Udinese, Runjaic sotto esame: la squadra non gira e il feeling con l’ambiente non decolla
Un solo punto in tre partite, gioco che latita e distanza con spogliatoio e tifosi. Il tecnico tedesco, ancora fedele al suo 3-5-2 e all’inglese, ora rischia davvero: la panchina non è più blindata

Chissà cosa avrà pensato Kosta Runjaic nei giorni scorsi apprendendo che il suo collega del Watford Paulo Pezzolano è stato esonerato dopo aver raccolto sette punti nelle ultime tre giornate (lui di punti ne ha fatto solo uno in tre partite). D’accordo che il Watford era stato costruito per vincere la Championship e al momento si trova undicesimo mentre l’Udinese ha come obiettivo primario la salvezza, ma forse per la prima volta da quando siede sulla panchina bianconera il tecnico tedesco non può dormire sonni tranquilli.
I fischi che hanno accompagnato la squadra negli spogliatoi dopo la gara con il Cagliari sono stati indicativi di quello che è l’umore della piazza. Che Runjaic, che per scelta ha deciso di non imparare l’italiano, non sia entrato in empatia con l’ambiente è un dato abbastanza assodato. La sensazione è che non lo sia totalmente nemmeno con la squadra. E poi c’è un gioco che latita e siccome quello che si vede in partita è il frutto del lavoro settimanale, sembra evidente che quello che viene fatto in allenamento non è sufficiente.
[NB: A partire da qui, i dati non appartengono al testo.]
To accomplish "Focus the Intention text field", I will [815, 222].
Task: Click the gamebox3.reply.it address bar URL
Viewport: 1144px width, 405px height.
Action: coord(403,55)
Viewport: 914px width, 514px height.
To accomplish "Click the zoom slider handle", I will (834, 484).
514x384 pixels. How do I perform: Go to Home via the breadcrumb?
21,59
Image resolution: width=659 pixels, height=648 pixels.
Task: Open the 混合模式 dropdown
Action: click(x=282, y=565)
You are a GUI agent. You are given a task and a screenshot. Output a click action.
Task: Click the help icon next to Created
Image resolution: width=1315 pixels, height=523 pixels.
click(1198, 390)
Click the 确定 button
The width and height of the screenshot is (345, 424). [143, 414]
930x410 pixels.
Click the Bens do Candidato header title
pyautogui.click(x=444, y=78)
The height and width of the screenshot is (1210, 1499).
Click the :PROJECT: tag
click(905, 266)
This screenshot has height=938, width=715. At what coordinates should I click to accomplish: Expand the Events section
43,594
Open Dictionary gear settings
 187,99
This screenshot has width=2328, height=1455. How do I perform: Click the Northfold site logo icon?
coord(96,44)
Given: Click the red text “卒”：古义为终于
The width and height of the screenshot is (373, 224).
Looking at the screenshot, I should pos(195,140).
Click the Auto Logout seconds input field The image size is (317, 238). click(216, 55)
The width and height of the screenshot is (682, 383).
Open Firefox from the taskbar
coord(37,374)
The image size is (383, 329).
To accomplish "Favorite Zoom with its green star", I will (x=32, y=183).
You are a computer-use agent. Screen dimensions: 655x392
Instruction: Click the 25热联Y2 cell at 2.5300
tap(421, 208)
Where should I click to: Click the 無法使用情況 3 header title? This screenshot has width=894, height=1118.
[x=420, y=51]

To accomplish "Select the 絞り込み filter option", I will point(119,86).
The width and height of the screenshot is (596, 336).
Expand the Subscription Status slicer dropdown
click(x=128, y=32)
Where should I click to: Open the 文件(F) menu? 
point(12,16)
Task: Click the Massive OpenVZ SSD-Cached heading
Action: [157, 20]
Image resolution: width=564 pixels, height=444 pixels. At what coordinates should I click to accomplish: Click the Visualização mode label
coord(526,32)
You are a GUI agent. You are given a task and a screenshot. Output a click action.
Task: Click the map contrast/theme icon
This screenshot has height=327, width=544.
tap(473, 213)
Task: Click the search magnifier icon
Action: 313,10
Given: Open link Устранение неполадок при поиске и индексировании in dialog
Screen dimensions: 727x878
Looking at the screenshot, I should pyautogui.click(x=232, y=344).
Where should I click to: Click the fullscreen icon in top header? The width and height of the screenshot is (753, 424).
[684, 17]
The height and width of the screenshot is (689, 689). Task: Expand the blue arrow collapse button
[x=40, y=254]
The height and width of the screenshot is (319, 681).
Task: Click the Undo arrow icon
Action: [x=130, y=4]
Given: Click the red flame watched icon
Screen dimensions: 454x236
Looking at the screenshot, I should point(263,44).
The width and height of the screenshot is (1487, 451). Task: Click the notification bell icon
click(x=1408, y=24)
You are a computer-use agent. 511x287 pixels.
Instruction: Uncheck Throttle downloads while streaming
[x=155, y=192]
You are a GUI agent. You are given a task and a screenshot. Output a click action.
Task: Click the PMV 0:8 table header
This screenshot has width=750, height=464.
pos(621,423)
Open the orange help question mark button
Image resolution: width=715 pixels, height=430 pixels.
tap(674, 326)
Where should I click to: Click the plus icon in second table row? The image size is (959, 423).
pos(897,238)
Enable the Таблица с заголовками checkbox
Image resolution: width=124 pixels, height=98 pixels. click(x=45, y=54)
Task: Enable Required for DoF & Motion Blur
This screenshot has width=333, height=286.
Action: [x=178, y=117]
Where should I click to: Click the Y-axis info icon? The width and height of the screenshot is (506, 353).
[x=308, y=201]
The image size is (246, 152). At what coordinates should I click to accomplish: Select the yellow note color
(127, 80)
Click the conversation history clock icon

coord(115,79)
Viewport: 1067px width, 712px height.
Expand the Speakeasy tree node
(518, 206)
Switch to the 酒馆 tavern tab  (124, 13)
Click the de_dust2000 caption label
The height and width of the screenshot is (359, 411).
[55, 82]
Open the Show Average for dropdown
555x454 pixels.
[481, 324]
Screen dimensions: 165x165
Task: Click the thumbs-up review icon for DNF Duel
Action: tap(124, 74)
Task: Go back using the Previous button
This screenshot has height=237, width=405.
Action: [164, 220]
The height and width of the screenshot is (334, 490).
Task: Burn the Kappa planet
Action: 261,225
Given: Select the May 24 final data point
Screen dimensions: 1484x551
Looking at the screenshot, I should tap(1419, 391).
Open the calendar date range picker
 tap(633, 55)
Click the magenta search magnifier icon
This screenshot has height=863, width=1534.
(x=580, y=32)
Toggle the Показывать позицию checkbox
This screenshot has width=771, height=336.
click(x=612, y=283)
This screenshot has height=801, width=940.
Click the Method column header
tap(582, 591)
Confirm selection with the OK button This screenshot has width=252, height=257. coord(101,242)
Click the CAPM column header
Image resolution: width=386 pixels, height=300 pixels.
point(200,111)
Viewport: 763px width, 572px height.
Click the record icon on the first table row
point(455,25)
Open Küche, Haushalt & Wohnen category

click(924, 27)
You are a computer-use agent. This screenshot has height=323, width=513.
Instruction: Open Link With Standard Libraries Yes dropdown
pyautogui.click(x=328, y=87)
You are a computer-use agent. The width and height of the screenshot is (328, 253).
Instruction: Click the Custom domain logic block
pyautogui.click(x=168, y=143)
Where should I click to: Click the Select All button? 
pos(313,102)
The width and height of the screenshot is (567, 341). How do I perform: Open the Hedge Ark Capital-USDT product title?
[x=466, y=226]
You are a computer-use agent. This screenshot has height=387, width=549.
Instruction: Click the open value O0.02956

Qualche esempio? Nella settimana di preparazione alla gara d’esordio con il Verona Runjaic non avrebbe provato nemmeno una volta le palle inattive in fase difensiva. Risultato? Un corner a favore del Verona e gol del pareggio. Kosta è fedele al 3-5-2, il rendimento degli esterni latita, gli viene comprato Zanoli e lui continua a impostare la manovra con movimenti senza palla dei giocatori ridotti al minimo senza mai creare un movimento per lanciare Zanoli nello spazio, come se in campo ci fosse ancora Ehizibue. Puoi giocare palla addosso al compagno se hai in squadra elementi che sappiano saltare l’uomo, mentre nell’Udinese attuale non servono neanche le dita di una mano per contarli.
C’è poi il problema della lingua sul quale battiamo da tempo. Le conferenze stampa in inglese dopo un anno e mezzo sono una mancanza di rispetto nei confronti della platea che lo ascolta e nei confronti dei tifosi oltre che un modo per dribblare qualche domanda scabrosa. In questo senso ci stupisce che un ragazzo intelligente come Inler non abbia spinto il tecnico a convertirsi all’italiano. Max Allegri, non l’ultimo arrivato, appena tornato al Milan ha deciso di far pranzare la squadra in un grande tavolo quadrato in modo che i giocatori siano “obbligati” a guardarsi in faccia. Ma l’obbligo vero è quello di parlare italiano. Capito mister Kosta?